Two plaintiffs are suing two Washington, DC, hospitals for what they say are excessive and illegal charges for providing copies of their electronic medical records (EMRs).
The lawsuit accuses MedStar Georgetown University Hospital and George Washington University Hospital of violating local consumer protection laws, according to the Washington Business Journal. The patients say the hospitals tried to charge them hundreds, and in at least one case, thousands of dollars for copies of the EMRs. (The full story is available at http://tinyurl.com/p3ge39j.)
The potential liability could increase if the court grants class-action status, which the plaintiffs are seeking on behalf of all patients who obtained medical records from the hospitals.
The plaintiffs sought medical records from MedStar Georgetown, and a third-party contractor responded with bills for $1,168 and $1,559, according to the lawsuit. The contractor explained that the charges were based on a base fee of $22.88, plus 76 cents per-page copying fees, and a shipping fee of $16.38. The invoices explained that the contractor provides only paper copies of the EMR, rather than transferring it electronically or making a CD.
When the plaintiffs complained, MedStar Georgetown directed them to an online portal for electronic copies of records. However, that portal requires the patient to pay per-page fees and a membership fee to store the records electronically, the lawsuit claims.
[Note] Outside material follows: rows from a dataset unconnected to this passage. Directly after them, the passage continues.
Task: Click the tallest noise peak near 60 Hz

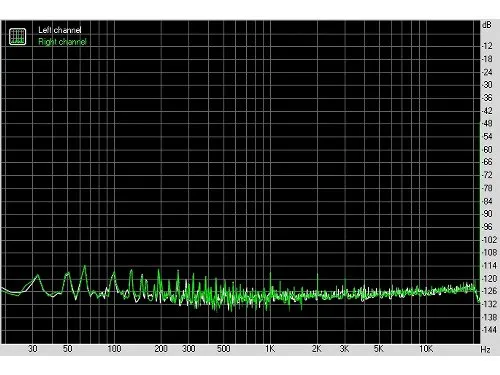Action: click(85, 267)
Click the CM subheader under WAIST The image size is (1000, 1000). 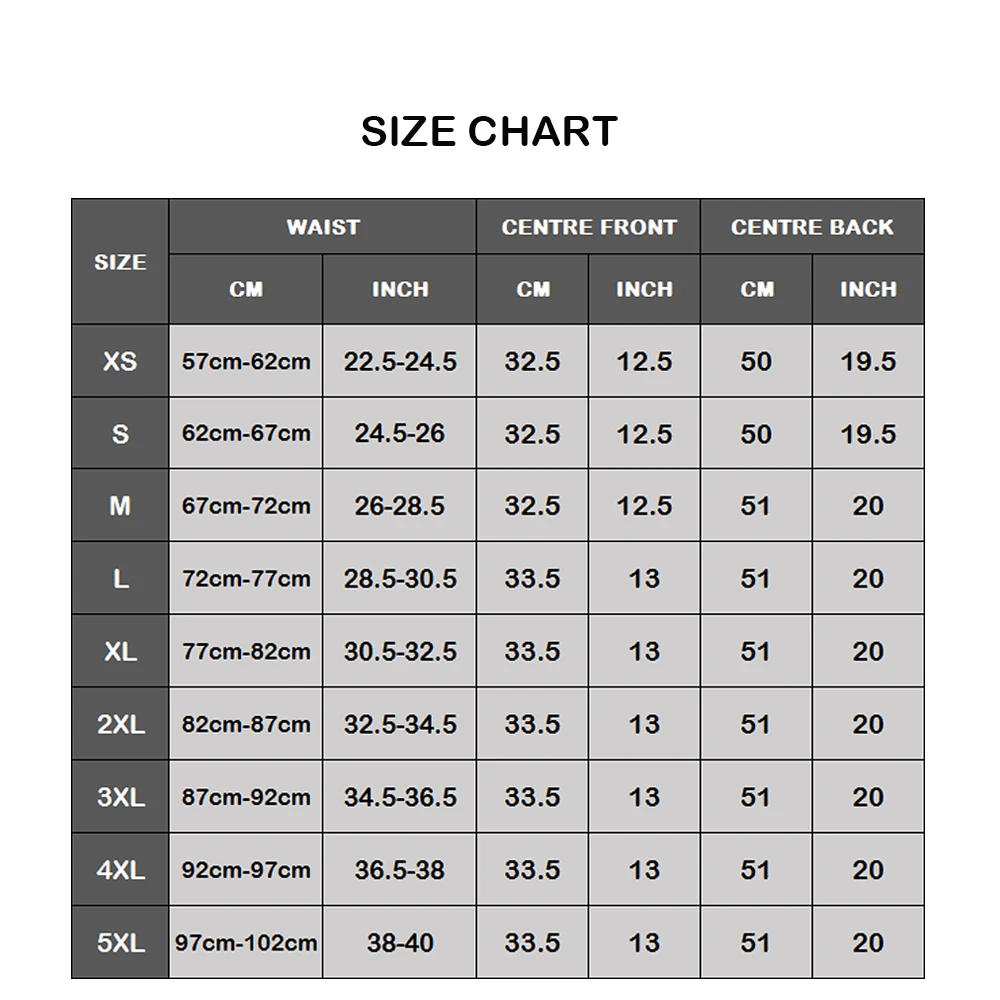246,289
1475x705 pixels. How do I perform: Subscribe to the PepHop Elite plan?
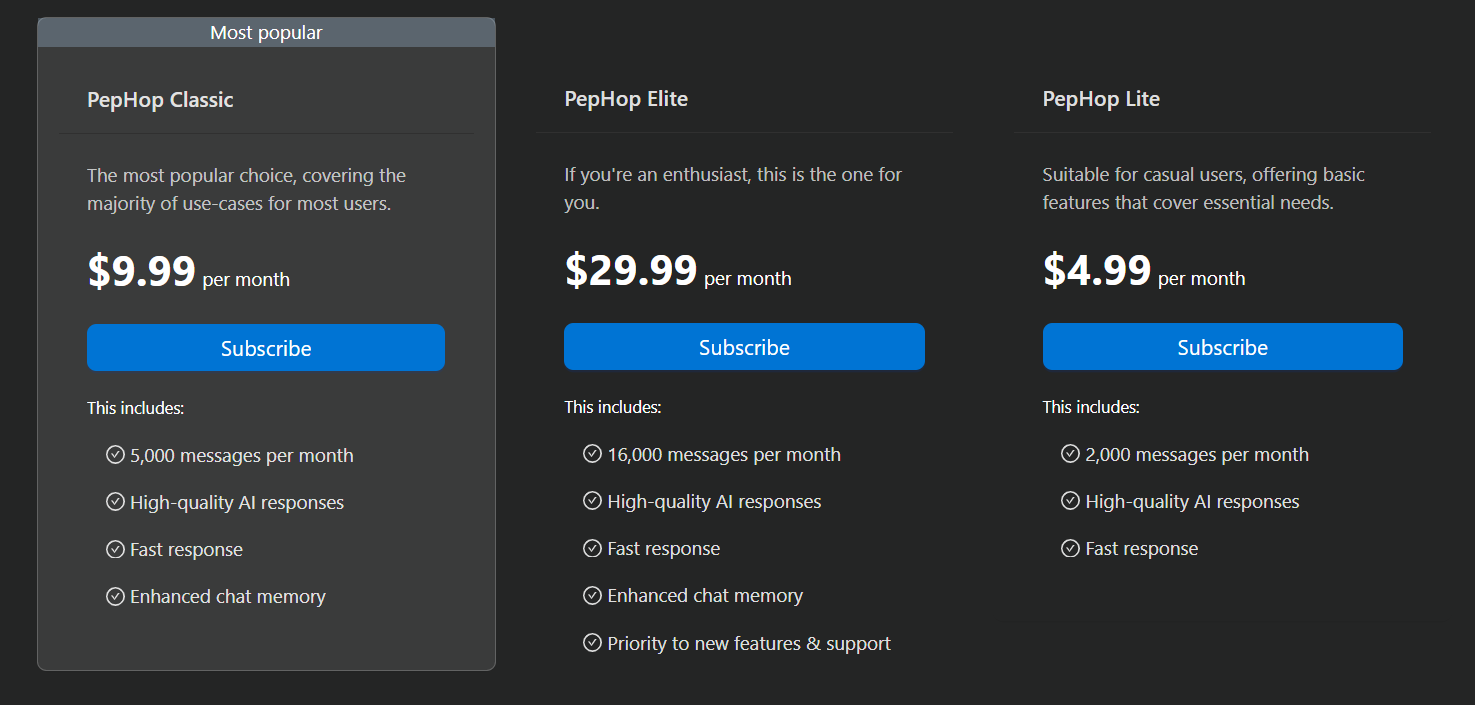point(744,346)
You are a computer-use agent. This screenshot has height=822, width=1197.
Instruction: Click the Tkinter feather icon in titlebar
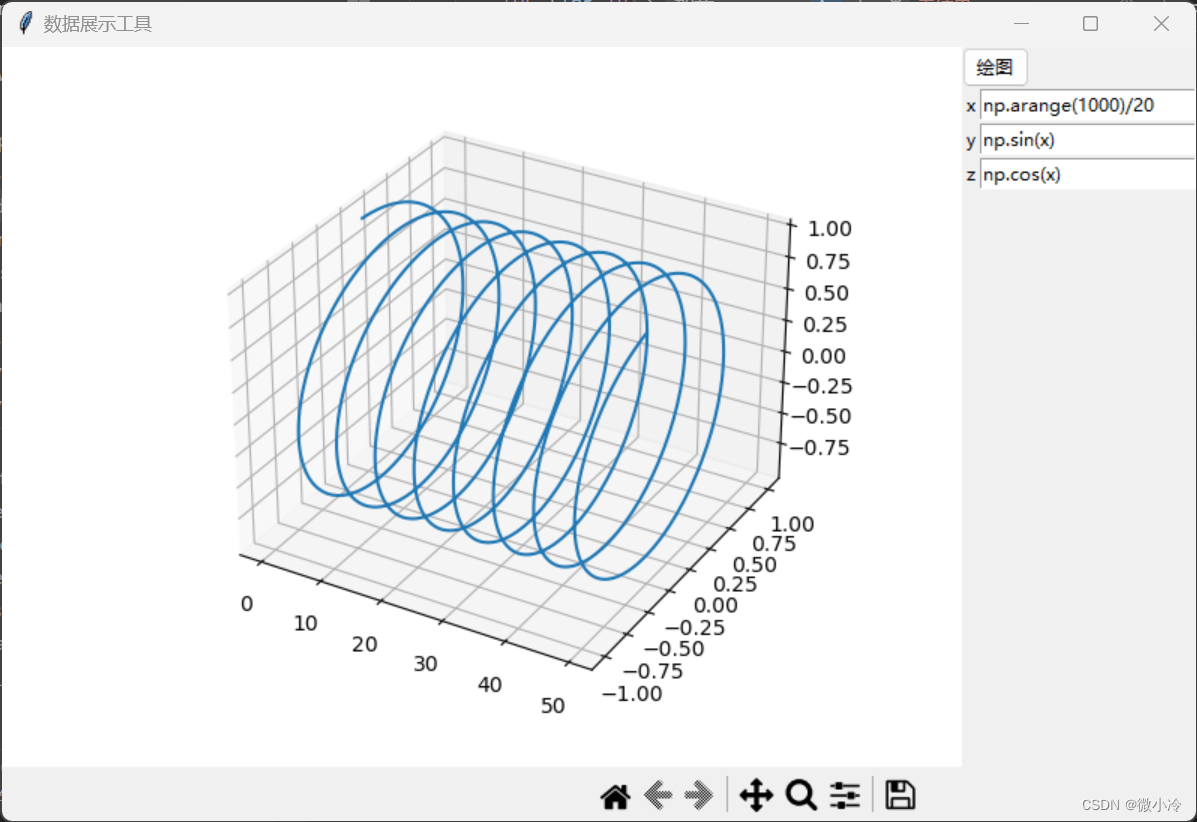click(24, 22)
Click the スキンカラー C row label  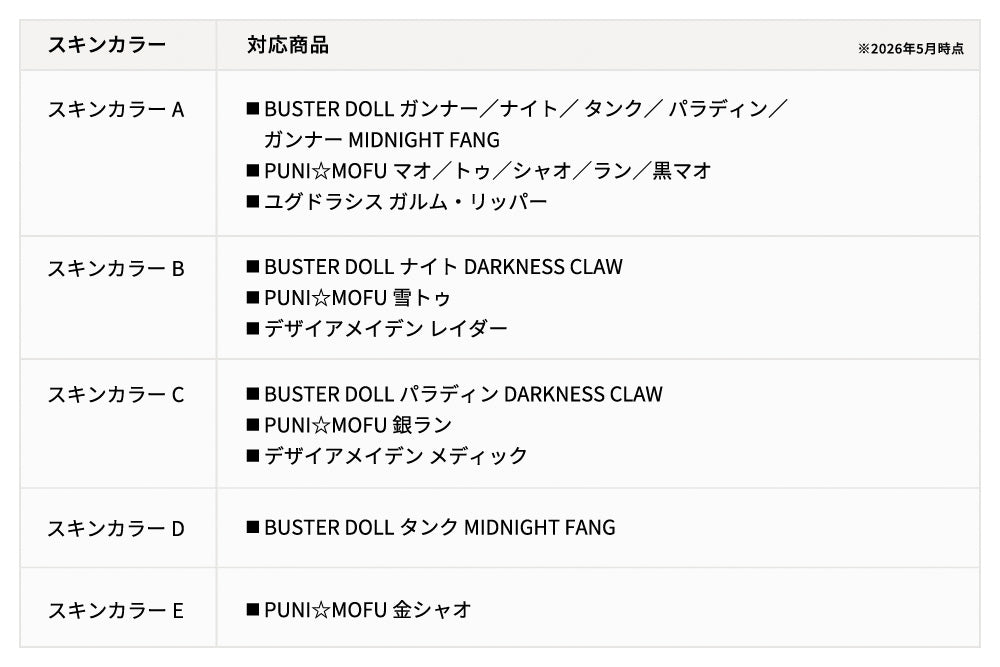tap(116, 395)
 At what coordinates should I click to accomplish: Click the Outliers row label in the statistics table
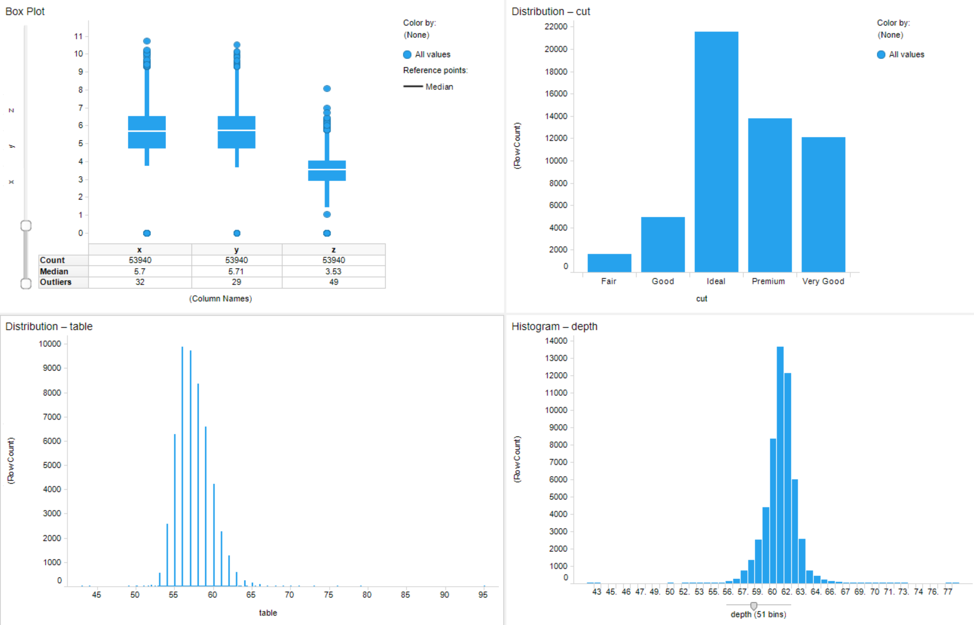[57, 281]
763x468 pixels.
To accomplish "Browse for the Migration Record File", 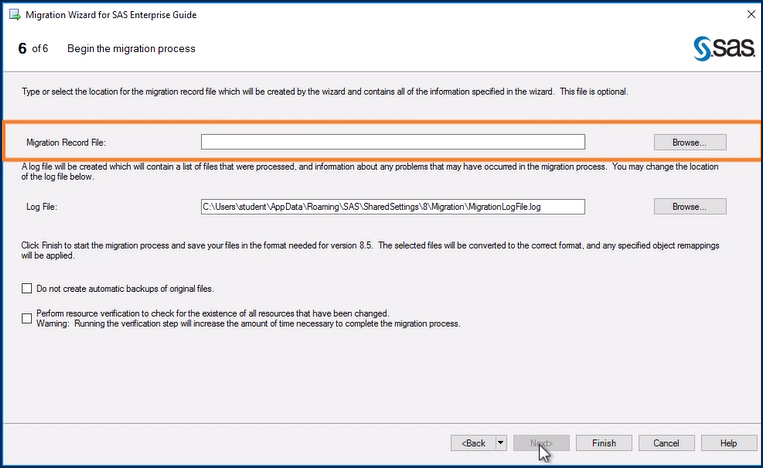I will point(689,142).
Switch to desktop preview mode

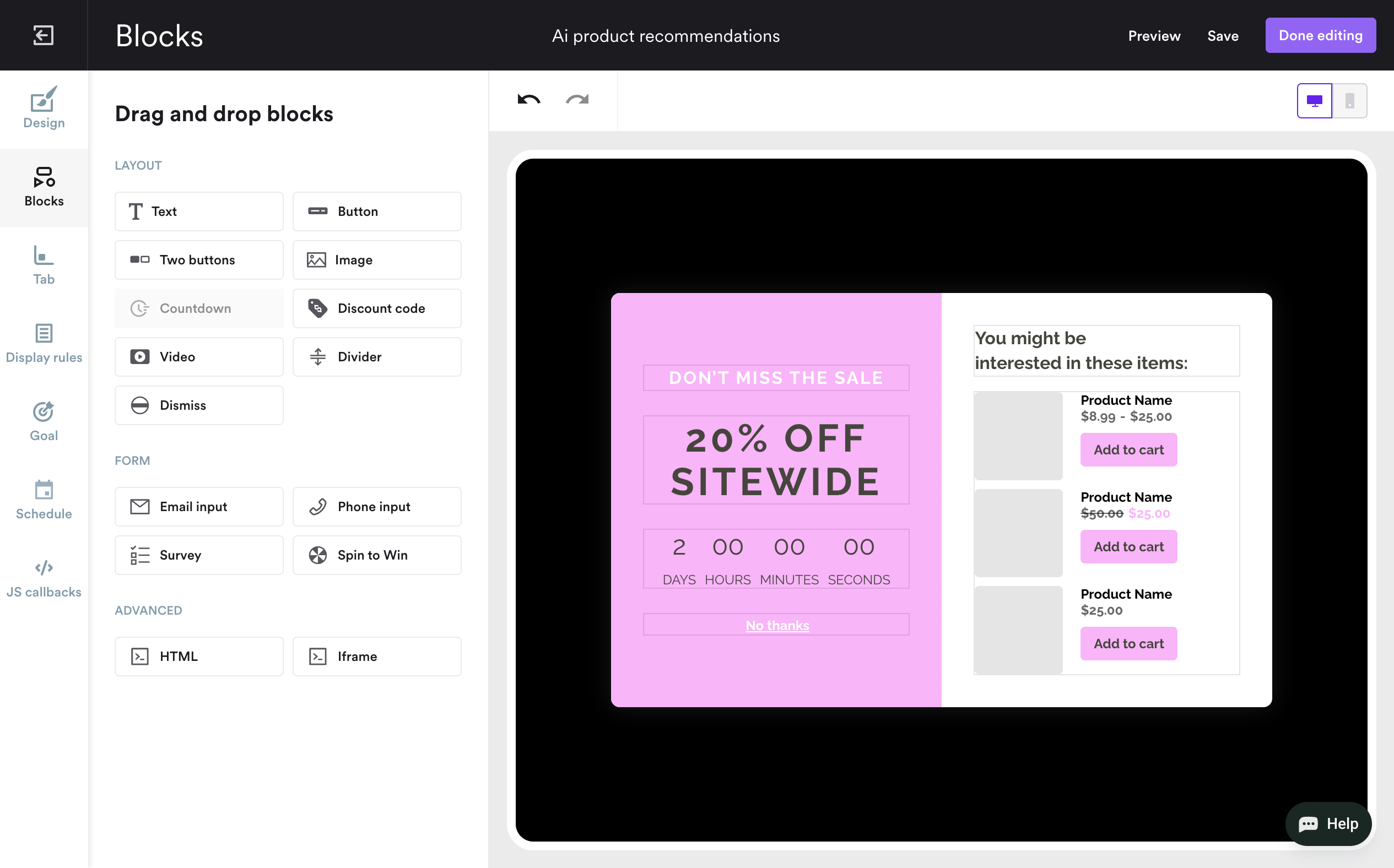[1314, 101]
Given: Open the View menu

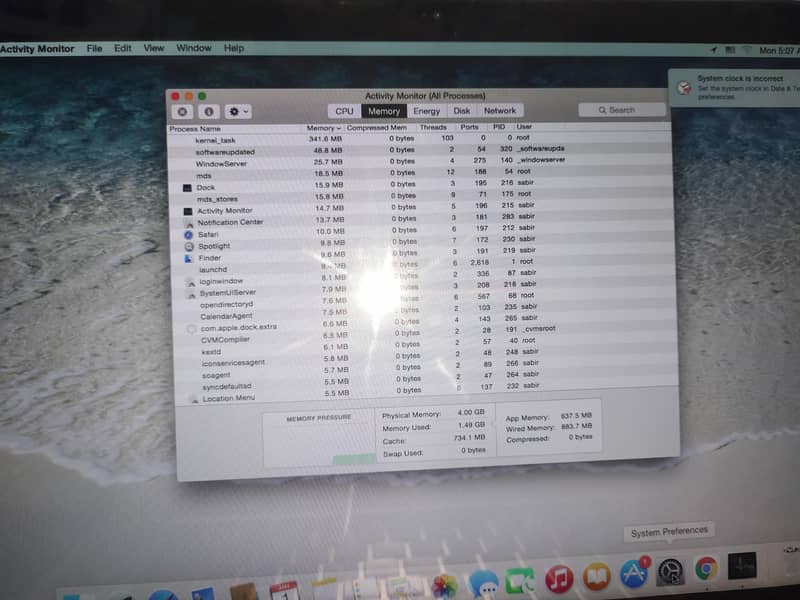Looking at the screenshot, I should 153,48.
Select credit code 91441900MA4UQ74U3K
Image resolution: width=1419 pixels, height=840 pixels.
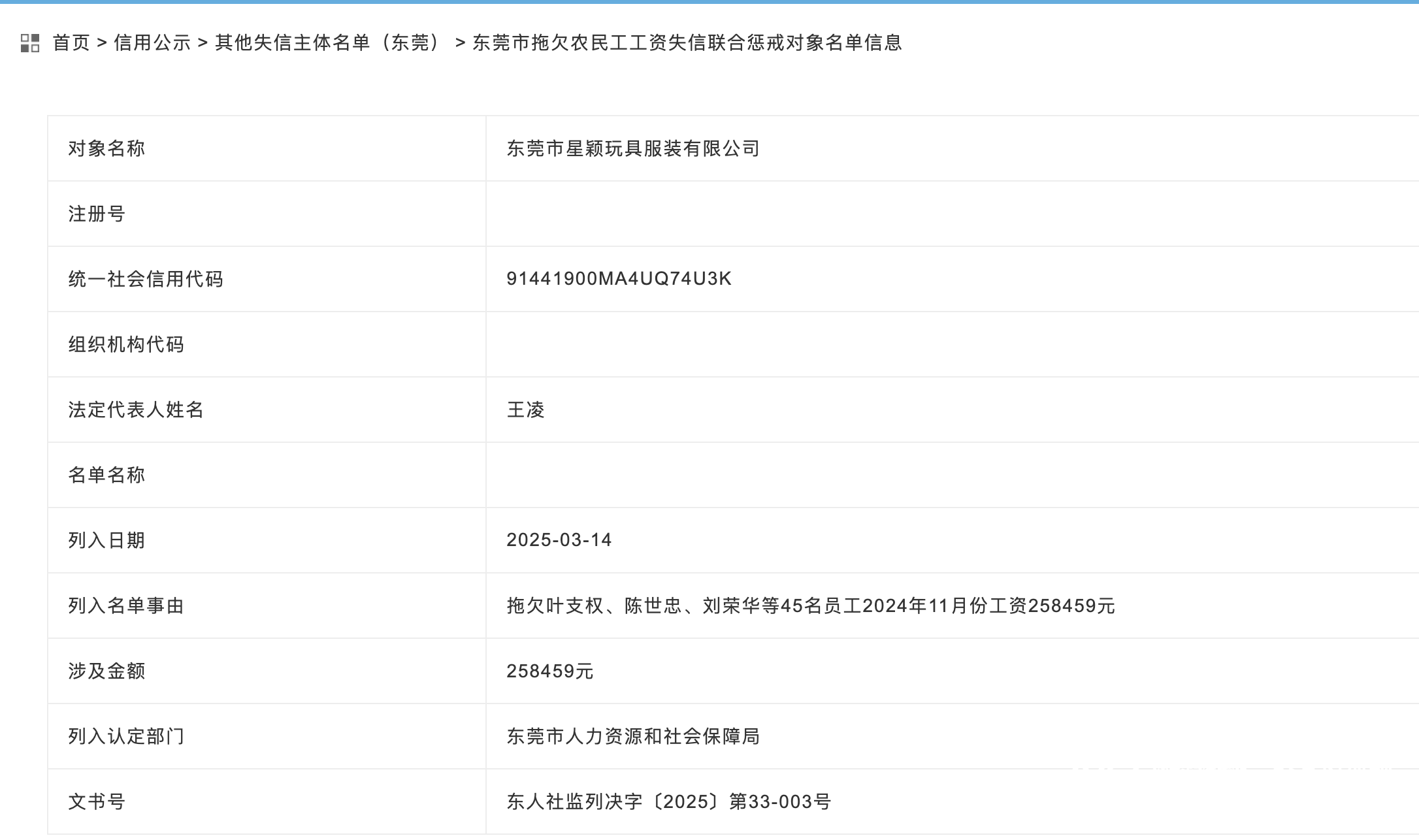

The plaintiffs received their records electronically, but one was charged the 76 cents per page for a paper copy, plus other fees, for a total of $2,481. The other plaintiff was charged 49 cents per page, for a total of $655. The lawsuit notes that, in the HITECH Act, the Department of Health and Human Services (HHS) says a “covered entity may impose a reasonable, cost-based fee,” providing that the fee is based on labor, supplies, and postage. HHS stated that the rule applies to paper and electronic copies. Providers are specifically prohibited from charging a fee for paper records when the patient has requested an electronic record. Both plaintiffs requested electronic records.
Furthermore, the HITECH Act says that, “With respect to electronic copies, we asserted that a reasonable cost-based fee includes costs attributable to the labor involved to review the access request and to produce the electronic copy, which we expected would be negligible.”